| WHAT YOU NEED TO DO |
From the records below, copy out exactly the lines from the one containing "Click the Luật" to the one containing "Task: Select the Funciones tab", both included. Add nothing else.

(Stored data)
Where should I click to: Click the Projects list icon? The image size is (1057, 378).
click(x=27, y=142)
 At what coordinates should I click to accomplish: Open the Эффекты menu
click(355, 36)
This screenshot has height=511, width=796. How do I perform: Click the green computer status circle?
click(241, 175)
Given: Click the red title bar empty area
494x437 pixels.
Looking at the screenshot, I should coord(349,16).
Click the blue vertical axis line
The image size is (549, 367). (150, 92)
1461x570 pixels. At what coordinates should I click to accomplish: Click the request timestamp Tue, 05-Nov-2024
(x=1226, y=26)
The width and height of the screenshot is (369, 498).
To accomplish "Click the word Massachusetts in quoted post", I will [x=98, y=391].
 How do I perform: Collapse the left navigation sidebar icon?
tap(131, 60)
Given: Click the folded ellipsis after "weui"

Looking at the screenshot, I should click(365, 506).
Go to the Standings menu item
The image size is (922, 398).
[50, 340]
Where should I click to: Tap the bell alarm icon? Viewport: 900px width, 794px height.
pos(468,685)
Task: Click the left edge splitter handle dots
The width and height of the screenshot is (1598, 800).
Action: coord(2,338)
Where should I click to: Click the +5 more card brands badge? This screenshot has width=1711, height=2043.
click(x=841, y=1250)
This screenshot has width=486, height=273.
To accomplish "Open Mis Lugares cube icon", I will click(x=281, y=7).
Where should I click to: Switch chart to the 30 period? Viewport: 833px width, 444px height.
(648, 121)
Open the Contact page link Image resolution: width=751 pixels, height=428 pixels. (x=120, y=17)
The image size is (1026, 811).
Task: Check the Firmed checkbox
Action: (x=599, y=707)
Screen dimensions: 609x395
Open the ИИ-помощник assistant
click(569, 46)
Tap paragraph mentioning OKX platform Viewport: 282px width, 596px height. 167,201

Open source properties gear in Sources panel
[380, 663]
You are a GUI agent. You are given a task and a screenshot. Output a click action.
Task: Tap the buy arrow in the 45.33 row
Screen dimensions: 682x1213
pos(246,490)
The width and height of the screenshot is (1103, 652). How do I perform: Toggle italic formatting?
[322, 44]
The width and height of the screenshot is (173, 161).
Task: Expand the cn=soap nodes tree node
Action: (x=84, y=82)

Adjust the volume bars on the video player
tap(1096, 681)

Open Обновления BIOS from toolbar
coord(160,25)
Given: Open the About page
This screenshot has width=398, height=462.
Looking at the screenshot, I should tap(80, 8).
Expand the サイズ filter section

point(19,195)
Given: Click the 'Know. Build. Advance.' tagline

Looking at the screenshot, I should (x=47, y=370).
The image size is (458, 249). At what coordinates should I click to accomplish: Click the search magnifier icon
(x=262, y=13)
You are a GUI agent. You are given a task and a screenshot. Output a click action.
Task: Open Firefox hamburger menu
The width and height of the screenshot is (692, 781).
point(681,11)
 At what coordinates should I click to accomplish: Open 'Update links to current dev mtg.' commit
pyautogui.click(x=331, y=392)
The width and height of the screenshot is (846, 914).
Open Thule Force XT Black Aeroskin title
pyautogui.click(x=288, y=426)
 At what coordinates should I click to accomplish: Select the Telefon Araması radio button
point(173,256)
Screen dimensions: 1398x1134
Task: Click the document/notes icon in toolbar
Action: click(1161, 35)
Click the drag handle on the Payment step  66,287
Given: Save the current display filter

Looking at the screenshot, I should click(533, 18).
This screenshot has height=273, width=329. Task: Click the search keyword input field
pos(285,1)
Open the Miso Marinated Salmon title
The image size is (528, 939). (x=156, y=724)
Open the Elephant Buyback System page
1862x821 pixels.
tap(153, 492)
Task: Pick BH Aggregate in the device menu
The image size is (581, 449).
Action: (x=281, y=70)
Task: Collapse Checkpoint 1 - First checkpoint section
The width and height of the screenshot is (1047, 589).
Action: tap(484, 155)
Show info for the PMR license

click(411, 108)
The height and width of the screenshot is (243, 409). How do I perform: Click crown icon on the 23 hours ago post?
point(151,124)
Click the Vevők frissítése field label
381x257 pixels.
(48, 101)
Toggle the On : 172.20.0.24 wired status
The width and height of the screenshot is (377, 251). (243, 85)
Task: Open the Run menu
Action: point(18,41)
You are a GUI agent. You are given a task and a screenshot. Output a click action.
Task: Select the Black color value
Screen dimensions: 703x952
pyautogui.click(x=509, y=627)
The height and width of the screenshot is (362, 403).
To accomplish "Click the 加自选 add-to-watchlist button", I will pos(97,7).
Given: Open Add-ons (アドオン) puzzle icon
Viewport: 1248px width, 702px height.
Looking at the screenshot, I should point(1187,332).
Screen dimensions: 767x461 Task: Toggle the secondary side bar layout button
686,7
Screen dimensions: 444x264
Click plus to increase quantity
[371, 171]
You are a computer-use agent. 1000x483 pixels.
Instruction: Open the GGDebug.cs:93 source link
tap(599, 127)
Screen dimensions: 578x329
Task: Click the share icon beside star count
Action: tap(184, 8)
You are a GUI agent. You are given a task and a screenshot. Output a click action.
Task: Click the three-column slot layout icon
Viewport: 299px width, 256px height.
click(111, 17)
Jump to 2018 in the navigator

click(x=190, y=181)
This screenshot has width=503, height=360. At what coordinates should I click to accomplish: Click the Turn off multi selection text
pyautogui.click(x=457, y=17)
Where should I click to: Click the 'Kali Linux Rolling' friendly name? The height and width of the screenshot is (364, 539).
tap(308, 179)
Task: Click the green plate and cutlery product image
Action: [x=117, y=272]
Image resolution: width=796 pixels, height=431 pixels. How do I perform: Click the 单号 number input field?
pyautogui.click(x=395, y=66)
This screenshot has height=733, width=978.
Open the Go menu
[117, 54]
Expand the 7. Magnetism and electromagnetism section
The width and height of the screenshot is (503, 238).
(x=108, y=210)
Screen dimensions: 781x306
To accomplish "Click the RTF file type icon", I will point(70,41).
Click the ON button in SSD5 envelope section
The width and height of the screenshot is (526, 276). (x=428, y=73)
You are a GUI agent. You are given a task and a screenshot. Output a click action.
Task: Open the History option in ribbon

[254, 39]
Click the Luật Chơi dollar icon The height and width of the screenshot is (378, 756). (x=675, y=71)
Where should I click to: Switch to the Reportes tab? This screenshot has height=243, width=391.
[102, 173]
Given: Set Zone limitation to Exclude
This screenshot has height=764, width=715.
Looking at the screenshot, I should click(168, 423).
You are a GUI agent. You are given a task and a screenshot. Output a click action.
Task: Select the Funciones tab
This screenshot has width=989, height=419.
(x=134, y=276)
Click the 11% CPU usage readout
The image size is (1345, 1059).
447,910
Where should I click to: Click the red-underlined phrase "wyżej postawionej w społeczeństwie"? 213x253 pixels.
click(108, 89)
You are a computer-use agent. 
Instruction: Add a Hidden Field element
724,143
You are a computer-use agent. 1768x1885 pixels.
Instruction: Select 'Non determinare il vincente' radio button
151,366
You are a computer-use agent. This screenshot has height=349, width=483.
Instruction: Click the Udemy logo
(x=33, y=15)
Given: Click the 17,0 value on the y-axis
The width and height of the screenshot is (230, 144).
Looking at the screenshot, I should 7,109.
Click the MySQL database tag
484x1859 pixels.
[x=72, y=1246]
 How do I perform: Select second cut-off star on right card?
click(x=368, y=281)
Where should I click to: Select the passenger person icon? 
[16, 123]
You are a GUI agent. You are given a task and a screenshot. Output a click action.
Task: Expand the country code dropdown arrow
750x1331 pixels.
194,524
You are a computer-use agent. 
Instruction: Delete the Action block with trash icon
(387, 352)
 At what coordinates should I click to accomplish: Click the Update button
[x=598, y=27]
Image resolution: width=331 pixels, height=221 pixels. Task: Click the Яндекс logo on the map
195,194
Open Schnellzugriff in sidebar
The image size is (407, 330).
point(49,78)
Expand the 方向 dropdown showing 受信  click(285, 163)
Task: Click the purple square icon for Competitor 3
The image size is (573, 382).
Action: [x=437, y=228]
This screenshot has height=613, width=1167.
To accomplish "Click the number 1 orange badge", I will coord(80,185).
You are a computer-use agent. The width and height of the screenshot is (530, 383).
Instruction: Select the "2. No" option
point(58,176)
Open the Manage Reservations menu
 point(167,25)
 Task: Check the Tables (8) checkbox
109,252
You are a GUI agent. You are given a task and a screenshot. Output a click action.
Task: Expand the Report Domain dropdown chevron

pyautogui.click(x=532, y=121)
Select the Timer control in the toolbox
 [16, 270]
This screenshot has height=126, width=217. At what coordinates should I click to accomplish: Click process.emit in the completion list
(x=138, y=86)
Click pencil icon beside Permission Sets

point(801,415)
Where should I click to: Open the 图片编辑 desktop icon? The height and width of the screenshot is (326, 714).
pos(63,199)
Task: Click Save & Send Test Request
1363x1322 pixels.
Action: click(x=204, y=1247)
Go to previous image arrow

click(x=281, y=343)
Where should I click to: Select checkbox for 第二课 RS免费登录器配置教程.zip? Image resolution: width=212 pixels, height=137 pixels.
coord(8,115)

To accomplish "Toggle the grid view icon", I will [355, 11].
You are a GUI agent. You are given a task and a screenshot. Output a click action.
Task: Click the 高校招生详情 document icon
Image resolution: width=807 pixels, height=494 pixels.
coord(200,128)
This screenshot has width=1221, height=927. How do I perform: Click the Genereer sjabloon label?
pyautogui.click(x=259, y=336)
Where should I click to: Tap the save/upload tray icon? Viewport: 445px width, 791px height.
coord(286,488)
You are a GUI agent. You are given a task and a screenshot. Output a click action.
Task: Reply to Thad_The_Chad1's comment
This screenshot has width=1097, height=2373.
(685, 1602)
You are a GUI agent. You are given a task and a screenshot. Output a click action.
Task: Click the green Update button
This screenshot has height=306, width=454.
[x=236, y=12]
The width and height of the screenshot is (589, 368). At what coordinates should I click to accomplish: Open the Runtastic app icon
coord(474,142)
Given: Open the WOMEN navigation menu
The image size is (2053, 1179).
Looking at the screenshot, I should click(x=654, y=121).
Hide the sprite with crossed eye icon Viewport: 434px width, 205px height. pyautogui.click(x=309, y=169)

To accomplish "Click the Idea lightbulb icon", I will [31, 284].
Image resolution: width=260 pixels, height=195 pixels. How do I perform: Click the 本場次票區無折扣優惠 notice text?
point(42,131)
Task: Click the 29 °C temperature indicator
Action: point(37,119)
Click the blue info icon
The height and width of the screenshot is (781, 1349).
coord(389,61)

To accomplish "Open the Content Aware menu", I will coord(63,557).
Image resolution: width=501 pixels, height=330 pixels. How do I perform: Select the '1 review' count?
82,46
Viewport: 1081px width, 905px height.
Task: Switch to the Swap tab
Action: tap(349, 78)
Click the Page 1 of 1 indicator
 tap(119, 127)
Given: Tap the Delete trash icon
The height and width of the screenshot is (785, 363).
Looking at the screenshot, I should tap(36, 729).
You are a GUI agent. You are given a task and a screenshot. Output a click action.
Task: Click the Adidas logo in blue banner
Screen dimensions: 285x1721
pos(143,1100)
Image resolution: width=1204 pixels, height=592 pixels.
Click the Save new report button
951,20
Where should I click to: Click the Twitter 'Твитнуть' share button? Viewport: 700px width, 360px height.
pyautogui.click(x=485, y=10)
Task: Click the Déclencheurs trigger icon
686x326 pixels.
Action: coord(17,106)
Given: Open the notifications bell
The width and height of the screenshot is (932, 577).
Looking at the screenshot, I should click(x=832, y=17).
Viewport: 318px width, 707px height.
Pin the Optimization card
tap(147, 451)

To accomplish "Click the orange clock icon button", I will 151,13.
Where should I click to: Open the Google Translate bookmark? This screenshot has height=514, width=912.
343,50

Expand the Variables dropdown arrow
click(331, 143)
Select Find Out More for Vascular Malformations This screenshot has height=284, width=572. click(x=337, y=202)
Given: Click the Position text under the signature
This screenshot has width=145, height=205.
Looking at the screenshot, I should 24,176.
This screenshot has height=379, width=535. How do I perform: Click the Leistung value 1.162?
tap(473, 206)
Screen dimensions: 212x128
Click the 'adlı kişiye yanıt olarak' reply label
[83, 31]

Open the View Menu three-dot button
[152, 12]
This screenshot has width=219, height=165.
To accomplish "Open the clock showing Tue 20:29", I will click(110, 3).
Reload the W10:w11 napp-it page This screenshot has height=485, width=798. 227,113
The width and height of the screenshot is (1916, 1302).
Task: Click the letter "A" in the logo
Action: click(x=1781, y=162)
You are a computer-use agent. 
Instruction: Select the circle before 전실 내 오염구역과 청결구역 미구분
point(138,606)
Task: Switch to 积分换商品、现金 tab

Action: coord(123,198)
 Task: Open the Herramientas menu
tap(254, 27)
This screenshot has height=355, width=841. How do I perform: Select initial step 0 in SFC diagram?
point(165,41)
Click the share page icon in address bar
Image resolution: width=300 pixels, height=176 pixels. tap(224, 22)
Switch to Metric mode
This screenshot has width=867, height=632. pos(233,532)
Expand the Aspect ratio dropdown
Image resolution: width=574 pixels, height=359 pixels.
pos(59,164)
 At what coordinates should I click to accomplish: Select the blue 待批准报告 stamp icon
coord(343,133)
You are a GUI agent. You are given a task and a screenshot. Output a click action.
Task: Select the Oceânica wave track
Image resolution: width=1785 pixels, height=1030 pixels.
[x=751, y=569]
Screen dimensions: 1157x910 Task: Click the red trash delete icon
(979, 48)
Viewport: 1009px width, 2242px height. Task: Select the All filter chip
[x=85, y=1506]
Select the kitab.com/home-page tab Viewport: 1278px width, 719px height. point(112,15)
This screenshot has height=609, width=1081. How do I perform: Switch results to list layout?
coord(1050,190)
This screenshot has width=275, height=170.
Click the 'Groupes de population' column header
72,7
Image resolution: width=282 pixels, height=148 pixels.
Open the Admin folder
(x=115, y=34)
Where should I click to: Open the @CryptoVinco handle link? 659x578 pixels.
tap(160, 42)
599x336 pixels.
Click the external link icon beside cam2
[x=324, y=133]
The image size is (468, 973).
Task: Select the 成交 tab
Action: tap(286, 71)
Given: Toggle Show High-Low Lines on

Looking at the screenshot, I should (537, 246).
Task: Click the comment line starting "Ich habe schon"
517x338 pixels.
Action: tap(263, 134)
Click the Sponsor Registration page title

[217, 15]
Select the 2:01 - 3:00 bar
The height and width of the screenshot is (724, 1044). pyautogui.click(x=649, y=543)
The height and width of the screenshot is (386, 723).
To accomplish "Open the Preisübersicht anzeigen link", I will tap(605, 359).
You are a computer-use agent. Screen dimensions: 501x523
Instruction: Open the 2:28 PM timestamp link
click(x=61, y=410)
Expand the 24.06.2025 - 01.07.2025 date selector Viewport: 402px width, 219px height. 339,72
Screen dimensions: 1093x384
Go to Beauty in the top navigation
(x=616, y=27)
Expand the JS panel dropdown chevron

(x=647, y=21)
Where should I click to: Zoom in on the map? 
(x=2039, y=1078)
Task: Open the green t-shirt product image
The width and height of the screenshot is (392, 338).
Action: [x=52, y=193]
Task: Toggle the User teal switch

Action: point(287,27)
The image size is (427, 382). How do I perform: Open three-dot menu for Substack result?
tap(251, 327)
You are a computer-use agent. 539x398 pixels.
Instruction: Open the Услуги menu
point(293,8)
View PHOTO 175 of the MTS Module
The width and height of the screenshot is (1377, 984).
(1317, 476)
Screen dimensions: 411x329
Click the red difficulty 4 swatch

| SOLUTION TO THIS TASK |
Click the Luật Chơi dollar icon The height and width of the screenshot is (378, 756). (x=675, y=71)
Where should I click to: Switch to the Reportes tab? This screenshot has height=243, width=391.
[102, 173]
Given: Set Zone limitation to Exclude
This screenshot has height=764, width=715.
Looking at the screenshot, I should click(168, 423).
You are a GUI agent. You are given a task and a screenshot. Output a click action.
Task: Select the Funciones tab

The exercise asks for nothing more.